On the other hand, it is only natural to expect some kind of reciprocation if you are continually doing nice things for someone and they make no effort in return or are never there when you need them. I’m not saying sit there keeping tally but perhaps firstly ask yourself if you are satisfied doing something that they probably would not do for you. If the answer is yes, go ahead. If not, maybe hold back on the effort you are making to see if there is a change in their behavior and mention it if there is no change.
9. Respect Yourself
If you find that you have followed the advice of tip number 8 and it is still expected of you to continually do things with no reciprocation & appreciation, or perhaps their treatment of you overall lacks basic human respect and decency, it may be time to reevaluate the people you surround yourself with. Sometimes it is not your behavior or mindset that needs to change, but the environment that you are in. This can apply to your workplace, family, friends, or a romantic relationship. As much as you may want to share your good nature, there are some people that quite simply do not deserve it. It is important to love thy neighbor, but sometimes this can be done from a distance showing respect to yourself and surrounding yourself with people that appreciate you and hold you with the same high regard.
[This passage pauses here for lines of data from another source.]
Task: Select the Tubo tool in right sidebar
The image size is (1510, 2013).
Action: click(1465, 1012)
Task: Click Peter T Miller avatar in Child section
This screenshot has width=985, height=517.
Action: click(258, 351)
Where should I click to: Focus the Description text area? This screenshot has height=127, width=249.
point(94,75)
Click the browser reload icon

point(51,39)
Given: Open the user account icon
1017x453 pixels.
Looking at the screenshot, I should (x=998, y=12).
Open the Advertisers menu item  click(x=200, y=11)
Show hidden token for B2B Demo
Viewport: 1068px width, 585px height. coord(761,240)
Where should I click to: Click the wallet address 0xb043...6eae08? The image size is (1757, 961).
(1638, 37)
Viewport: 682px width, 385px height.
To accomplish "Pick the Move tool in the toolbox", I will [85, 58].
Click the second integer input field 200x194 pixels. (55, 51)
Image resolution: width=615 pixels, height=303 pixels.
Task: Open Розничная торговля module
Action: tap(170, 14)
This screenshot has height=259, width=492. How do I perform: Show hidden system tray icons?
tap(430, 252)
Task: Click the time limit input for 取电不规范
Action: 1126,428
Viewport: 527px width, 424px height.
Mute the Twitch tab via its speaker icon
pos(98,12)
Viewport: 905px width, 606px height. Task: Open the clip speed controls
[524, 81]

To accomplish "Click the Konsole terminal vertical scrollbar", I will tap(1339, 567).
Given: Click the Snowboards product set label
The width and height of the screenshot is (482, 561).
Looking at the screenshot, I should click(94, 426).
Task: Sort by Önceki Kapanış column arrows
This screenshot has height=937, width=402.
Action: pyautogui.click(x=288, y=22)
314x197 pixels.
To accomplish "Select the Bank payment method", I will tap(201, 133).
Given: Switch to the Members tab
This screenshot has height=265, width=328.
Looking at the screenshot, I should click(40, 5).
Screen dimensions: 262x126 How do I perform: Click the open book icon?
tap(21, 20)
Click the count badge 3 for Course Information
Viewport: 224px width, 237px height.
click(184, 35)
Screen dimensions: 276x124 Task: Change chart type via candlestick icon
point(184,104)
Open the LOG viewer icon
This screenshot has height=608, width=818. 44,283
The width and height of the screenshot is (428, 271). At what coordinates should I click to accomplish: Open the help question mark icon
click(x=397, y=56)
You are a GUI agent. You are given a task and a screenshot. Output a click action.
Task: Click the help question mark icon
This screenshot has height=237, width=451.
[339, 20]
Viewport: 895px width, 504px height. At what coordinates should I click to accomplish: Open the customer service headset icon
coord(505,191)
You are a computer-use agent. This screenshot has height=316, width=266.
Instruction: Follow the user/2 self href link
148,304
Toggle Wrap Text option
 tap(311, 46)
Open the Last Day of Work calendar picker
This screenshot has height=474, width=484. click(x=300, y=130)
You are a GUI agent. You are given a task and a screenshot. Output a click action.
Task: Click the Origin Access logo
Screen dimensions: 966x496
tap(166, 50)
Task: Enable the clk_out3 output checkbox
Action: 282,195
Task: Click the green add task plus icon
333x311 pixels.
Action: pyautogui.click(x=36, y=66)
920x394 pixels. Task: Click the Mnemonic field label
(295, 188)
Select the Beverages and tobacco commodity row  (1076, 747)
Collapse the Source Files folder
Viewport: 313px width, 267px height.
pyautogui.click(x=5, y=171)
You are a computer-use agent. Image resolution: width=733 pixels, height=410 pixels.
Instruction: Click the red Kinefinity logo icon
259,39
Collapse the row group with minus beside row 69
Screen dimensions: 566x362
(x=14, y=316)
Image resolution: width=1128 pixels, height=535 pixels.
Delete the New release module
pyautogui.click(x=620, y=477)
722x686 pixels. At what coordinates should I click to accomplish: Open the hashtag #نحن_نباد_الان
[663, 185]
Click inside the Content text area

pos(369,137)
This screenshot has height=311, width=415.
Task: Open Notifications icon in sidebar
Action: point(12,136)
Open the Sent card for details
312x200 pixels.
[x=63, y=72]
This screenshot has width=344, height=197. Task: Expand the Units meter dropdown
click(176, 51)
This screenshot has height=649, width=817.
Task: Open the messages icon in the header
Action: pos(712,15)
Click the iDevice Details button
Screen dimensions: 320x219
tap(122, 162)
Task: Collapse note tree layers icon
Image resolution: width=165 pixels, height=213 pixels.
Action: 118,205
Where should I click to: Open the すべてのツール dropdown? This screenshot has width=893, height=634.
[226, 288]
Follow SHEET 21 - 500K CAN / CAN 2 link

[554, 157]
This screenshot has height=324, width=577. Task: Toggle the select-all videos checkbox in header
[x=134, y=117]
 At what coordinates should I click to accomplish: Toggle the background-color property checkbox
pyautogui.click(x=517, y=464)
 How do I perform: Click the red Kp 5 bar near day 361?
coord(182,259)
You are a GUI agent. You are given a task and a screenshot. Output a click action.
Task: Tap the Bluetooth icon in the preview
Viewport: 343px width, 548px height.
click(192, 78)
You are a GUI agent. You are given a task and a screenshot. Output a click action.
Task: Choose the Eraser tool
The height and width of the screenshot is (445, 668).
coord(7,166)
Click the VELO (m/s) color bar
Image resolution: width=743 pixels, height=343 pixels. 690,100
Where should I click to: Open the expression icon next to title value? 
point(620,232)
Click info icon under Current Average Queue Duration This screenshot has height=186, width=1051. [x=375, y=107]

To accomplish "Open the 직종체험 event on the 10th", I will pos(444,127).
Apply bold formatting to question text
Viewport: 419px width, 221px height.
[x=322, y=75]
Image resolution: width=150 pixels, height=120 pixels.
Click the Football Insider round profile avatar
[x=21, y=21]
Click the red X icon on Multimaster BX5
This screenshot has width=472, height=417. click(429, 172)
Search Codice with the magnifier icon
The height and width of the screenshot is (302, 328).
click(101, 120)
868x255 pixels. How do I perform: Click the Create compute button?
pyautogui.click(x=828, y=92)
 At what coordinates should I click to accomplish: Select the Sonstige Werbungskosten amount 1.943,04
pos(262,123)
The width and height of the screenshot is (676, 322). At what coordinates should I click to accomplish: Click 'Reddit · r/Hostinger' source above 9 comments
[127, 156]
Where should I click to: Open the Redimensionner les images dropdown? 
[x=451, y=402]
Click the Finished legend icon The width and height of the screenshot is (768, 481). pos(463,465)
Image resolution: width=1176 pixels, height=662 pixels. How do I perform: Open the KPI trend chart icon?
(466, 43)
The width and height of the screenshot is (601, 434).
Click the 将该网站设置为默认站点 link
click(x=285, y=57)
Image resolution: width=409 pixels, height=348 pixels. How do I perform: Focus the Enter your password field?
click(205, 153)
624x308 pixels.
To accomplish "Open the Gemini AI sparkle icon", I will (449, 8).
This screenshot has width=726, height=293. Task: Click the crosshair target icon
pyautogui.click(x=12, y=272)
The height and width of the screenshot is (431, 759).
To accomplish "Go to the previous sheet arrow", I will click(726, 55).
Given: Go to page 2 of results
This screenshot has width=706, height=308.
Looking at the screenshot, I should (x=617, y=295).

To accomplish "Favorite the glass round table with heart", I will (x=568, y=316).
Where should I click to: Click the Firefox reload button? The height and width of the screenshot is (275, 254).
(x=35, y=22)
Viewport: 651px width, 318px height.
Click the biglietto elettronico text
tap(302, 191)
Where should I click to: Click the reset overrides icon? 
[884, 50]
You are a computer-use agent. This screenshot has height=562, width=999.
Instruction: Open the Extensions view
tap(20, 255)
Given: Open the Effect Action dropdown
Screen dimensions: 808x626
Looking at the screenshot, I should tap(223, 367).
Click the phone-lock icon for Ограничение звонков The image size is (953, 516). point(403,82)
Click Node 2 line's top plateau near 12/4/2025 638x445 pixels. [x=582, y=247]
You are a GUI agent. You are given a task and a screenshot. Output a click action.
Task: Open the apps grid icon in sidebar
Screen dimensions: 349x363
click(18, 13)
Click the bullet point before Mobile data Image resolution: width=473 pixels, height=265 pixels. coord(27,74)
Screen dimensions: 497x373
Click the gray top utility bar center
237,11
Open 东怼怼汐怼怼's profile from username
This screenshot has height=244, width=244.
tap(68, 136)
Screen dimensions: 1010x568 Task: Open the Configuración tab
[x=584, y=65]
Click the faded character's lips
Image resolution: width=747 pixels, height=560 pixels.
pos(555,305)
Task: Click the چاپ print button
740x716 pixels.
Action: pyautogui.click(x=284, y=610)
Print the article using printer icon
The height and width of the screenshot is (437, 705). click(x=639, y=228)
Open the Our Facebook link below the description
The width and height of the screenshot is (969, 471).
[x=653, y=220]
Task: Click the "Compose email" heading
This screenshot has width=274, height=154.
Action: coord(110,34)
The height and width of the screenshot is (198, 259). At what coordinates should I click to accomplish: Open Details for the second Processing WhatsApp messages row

What are your personal boundaries? Do You know them?
10. Know Your Personal Boundaries
This final tip is one of the most important. Your personal boundaries are guidelines or limits unique to you that allow other people to understand how you behave and how you expect them to behave towards you. When you have expressed what you will and will not accept and what is compromisable, it is important that it is clear what the consequences of crossing those boundaries will be. If you do not know what you will and won’t accept from other people and what you stand for, how can you expect them to know as well? What are your personal boundaries? Do You actually know them? Use my free template, which you can download and write down your personal boundaries, save, print, and display at home as a clear reminder. It may be tempting sometimes to shift your ideals, morals, and expectations to suit someone else’s in the moment, but ultimately this will only hinder you in the future when your boundaries are not respected or taken seriously.
I hope you have enjoyed reading these tips and that you are able to put them into practice. Remember there is absolutely nothing wrong with having a good heart and being nice. We need as many good-hearted people in the world as possible. Just be sure not to compromise yourself by being too nice to the wrong people.